В Нии имеется небольшой базар, на котором каждый понедельник бывают торжки. На эти дни приезжают из Керии купцы с товаром и для покупки от местных жителей овечьей шерсти, козьего пуха, овчин, кож и отчасти зернового хлеба.
Наши торговцы, проживающие в Керии, посещают также по временам ниинский базар, сбывая на нем преимущественно бумажные ткани и мелочной товар. Зимой ниинский базар бывает гораздо более оживлен, чем летом. В зимнее время по понедельникам на него стекается большая часть жителей селения, из которых многие ходят туда исключительно для развлечения. В это время нередко приезжают на базар пастухи с гор Куньлуня для продажи продуктов скотоводства и покупки на вырученные деньги предметов домашнего обихода.
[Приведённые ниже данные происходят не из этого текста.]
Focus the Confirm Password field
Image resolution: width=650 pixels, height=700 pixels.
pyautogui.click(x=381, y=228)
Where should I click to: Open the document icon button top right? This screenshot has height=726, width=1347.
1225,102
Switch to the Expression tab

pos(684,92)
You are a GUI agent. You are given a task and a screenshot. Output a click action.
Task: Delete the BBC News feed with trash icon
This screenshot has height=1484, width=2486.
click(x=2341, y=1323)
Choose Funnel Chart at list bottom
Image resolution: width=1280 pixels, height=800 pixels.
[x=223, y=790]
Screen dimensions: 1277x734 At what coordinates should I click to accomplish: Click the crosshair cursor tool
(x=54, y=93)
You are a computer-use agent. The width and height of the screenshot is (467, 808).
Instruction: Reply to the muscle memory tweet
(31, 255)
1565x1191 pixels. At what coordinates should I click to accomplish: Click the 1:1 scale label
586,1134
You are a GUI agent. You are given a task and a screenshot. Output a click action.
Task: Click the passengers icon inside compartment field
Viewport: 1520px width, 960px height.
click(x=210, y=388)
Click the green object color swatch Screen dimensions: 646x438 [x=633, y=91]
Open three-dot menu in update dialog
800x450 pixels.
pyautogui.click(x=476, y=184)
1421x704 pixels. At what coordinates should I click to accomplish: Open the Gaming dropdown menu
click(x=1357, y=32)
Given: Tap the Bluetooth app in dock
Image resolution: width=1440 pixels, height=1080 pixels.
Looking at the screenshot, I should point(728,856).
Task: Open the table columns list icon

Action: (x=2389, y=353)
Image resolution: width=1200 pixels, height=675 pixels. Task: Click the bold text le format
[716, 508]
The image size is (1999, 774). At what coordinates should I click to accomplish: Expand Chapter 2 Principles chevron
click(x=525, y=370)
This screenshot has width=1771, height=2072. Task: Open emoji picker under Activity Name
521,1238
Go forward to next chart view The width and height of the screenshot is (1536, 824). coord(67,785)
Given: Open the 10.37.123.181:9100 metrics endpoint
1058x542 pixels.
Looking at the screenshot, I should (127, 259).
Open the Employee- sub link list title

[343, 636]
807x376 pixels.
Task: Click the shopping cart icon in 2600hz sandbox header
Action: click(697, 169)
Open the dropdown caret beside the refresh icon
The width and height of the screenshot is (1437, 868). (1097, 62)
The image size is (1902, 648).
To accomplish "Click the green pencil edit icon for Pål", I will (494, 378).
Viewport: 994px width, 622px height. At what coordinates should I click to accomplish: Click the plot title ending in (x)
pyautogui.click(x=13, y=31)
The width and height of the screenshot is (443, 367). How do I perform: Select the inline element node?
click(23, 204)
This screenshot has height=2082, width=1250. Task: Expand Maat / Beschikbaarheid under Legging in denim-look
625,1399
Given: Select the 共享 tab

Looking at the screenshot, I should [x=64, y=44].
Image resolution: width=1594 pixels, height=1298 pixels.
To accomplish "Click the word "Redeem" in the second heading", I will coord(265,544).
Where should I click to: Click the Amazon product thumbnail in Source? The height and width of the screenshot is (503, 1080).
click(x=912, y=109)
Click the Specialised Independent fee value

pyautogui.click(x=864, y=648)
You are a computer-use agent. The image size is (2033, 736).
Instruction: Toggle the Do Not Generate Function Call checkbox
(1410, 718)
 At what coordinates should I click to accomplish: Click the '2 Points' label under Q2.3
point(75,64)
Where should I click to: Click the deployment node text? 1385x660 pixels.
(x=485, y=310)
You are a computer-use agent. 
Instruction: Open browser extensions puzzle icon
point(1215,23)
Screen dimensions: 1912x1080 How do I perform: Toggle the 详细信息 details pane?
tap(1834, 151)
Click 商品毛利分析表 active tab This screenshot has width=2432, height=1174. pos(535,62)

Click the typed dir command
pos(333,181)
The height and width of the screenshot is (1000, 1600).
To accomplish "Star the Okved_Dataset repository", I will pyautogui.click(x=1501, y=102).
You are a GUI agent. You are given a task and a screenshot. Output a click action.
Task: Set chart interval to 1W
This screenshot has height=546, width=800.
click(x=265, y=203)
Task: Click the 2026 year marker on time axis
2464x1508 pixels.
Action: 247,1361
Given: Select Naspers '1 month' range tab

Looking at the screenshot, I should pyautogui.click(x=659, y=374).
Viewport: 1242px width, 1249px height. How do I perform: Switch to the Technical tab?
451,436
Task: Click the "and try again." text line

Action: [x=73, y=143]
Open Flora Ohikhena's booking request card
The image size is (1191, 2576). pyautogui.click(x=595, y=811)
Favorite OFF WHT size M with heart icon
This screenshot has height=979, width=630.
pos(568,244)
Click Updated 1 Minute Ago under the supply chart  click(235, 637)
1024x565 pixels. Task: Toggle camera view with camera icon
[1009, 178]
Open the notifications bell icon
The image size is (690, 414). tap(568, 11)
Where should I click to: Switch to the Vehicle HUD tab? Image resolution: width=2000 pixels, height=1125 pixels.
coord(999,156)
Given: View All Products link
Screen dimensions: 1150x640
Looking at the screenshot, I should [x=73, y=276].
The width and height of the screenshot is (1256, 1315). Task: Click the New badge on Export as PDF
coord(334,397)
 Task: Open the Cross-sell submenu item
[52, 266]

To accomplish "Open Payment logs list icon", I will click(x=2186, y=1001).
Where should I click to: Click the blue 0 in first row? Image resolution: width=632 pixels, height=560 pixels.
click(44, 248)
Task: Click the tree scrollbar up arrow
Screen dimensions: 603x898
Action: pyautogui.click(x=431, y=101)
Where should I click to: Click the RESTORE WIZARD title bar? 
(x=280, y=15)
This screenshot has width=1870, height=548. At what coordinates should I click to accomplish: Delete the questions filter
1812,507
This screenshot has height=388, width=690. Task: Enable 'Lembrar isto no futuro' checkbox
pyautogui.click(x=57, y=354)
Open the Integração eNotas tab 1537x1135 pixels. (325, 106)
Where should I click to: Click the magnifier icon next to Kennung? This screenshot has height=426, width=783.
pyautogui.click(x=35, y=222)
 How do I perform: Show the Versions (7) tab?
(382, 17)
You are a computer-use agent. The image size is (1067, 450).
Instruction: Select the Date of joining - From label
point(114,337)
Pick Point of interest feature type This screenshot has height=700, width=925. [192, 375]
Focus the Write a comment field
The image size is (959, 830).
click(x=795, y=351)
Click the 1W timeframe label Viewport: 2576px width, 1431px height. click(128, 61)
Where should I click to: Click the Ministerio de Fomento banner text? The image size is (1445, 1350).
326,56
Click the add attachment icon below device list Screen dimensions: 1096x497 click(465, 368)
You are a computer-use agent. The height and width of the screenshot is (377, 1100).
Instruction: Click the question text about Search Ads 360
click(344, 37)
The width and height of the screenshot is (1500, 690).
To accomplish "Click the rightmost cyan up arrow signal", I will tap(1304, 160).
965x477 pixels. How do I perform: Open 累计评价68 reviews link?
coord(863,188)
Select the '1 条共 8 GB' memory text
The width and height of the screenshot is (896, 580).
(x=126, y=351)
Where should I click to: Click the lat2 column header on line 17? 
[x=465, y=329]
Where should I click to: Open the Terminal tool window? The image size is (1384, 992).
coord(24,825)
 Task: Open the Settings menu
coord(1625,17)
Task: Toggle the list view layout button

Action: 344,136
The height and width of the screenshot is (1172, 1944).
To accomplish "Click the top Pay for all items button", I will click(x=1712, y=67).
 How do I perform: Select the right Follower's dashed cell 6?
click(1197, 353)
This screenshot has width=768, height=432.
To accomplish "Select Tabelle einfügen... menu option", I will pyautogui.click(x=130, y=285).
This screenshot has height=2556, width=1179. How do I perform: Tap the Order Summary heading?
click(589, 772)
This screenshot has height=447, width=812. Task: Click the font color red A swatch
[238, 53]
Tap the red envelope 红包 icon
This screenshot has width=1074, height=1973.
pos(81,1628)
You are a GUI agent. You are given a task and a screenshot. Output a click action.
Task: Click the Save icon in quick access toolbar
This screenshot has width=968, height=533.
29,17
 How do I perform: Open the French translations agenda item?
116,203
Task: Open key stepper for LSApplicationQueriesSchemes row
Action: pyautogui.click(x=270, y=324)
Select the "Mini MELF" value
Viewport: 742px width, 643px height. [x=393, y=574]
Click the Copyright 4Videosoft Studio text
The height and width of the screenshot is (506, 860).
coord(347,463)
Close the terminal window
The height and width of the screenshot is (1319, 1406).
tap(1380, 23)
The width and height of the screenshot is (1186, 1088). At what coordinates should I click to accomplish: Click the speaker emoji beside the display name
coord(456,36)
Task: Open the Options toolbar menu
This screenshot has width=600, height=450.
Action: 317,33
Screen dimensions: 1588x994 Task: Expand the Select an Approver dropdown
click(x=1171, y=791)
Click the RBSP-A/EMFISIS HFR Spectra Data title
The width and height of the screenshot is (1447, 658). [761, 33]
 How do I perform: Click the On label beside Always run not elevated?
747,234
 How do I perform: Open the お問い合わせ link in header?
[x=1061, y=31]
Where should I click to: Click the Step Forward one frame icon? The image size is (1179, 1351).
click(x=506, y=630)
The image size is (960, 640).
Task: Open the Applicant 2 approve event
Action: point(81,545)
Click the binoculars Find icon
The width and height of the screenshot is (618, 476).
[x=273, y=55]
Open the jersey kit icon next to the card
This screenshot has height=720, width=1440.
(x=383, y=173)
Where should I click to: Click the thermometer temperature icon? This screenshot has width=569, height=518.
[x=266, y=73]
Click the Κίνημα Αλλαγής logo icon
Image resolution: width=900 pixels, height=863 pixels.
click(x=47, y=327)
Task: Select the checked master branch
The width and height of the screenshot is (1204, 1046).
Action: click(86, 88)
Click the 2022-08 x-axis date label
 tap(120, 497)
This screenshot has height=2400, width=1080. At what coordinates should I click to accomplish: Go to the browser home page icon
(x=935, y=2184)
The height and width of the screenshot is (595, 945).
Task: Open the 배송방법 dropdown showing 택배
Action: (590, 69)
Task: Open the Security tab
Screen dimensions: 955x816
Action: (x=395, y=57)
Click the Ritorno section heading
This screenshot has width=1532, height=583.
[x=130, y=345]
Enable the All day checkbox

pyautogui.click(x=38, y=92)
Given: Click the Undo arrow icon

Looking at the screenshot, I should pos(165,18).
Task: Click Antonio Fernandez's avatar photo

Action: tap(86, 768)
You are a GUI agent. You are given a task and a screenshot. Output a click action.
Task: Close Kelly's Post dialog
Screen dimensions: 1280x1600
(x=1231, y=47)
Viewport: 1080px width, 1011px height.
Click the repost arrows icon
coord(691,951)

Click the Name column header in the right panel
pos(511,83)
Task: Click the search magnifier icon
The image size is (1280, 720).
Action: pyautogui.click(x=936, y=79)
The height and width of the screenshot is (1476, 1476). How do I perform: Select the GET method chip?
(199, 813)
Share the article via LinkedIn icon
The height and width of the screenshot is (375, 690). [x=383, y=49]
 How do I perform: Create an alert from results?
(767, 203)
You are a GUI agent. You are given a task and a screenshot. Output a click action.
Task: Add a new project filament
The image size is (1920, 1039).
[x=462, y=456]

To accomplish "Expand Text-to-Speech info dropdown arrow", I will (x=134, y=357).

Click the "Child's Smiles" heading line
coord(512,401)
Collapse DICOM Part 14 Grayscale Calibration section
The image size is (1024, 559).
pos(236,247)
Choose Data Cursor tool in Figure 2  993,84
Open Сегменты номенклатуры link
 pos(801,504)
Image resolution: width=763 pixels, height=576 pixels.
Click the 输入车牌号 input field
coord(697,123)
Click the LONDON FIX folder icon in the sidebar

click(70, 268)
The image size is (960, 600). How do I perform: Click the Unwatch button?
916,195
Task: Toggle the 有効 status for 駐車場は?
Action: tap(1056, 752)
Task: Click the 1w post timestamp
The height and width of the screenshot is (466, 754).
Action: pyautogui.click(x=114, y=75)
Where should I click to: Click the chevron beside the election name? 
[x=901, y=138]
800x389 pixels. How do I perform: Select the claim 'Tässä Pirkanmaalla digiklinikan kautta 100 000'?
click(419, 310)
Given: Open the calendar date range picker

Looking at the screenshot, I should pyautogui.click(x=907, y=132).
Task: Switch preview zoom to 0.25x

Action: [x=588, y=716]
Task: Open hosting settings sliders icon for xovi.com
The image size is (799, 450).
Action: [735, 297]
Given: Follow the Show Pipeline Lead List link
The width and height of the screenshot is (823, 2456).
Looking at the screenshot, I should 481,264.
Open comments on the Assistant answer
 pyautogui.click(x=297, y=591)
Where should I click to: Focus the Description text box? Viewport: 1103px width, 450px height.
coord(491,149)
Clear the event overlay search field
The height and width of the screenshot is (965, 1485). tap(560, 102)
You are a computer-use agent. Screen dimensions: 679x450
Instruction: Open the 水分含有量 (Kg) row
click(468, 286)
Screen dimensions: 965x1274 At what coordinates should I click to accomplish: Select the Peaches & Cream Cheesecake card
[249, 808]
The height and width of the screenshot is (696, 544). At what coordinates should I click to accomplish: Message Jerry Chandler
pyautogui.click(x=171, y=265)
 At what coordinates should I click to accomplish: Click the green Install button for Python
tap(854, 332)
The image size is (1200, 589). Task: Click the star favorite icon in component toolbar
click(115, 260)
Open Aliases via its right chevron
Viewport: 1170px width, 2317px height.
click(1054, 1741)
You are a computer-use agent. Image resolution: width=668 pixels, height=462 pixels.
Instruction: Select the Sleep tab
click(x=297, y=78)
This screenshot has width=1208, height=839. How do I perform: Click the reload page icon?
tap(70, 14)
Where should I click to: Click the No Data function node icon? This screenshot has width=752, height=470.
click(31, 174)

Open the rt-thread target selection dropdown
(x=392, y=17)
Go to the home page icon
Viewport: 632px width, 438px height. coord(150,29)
В селении Ния, имеющем 1850 жителей, существует одна начальная школа для мальчиков, которых в ней обучается от 70 до 75 человек, и три начальные школы для девочек на 20 учениц каждая. В мужской школе учителем состоит старший местный мулла (ахун), а в женских преподают светские мужчины. Во всех четырех школах обучают чтению и письму на родном языке; кроме того, ученики и ученицы заучивают наизусть Коран на совершенно непонятном для них арабском языке.
В селении считается 14 приходов и столько же мечетей, из которых только одна главная просторна, а остальные представляют большею частью небольшие трехстенные мазанки с деревянными решетками, заменяющими переднюю, т. е. восточную, стену.
Зима в оазисе Ния, лежащем под 37°5' с. ш. и 82°40' в. д. от Гринвича, на высоте 4460 футов над уровнем моря, довольно мягкая. 25 октября (по старому стилю) мною было замечено еще много комаров и мошек в окрестностях этого оазиса. В ночь с 25-го на 26-е число того же месяца в мелких лужах замерзла в первый раз вода. Суровое же время началось только с первых чисел декабря, когда стали дуть холодные ветры с северо-востока, сопровождавшиеся большею частью пыльными туманами.
Они дули почти все время только днем, а по ночам при ясном небе и морозах от -10 до -12 °C господствовало преимущественно затишье. В начале декабря лед на запрудах речки Ния-дарья держал уже человека. В ночь с 12-го на 13-е число этого месяца выпал первый снег в одну линию толщины, но быстро исчез; ночью с 19-го на 20 декабря снова выпал снег в пол-линии толщины и также скоро исчез. В третий и последний раз снег выпал 4 февраля в три линии толщины и лежал почти 3 суток, в продолжение которых господствовал сырой туман.